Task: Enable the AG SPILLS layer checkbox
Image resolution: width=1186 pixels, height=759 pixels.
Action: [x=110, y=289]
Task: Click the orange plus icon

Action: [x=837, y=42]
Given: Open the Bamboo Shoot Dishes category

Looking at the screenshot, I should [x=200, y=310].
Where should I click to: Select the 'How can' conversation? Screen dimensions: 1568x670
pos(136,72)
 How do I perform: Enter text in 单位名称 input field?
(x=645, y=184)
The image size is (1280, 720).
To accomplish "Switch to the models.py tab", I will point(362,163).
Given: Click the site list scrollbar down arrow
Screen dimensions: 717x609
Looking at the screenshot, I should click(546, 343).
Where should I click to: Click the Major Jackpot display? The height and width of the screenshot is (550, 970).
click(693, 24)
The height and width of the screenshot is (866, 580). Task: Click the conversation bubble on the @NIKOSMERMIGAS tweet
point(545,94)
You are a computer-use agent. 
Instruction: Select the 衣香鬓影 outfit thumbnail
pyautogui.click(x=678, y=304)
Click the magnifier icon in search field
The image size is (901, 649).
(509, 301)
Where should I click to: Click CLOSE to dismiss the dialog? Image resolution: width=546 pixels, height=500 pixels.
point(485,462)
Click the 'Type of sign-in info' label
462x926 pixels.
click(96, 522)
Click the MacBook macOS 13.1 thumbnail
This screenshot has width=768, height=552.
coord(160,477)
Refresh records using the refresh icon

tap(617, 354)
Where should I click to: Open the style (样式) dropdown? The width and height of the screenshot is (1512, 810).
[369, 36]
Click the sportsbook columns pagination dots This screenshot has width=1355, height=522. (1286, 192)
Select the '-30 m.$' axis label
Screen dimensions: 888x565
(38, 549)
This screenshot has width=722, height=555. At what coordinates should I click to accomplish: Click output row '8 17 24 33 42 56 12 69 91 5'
+ + + + + + +
* _Task objective_
Go through the records line by line and give the number of lines with the string "accomplish" in them, stating nothing else.

* _Answer to this exercise_
2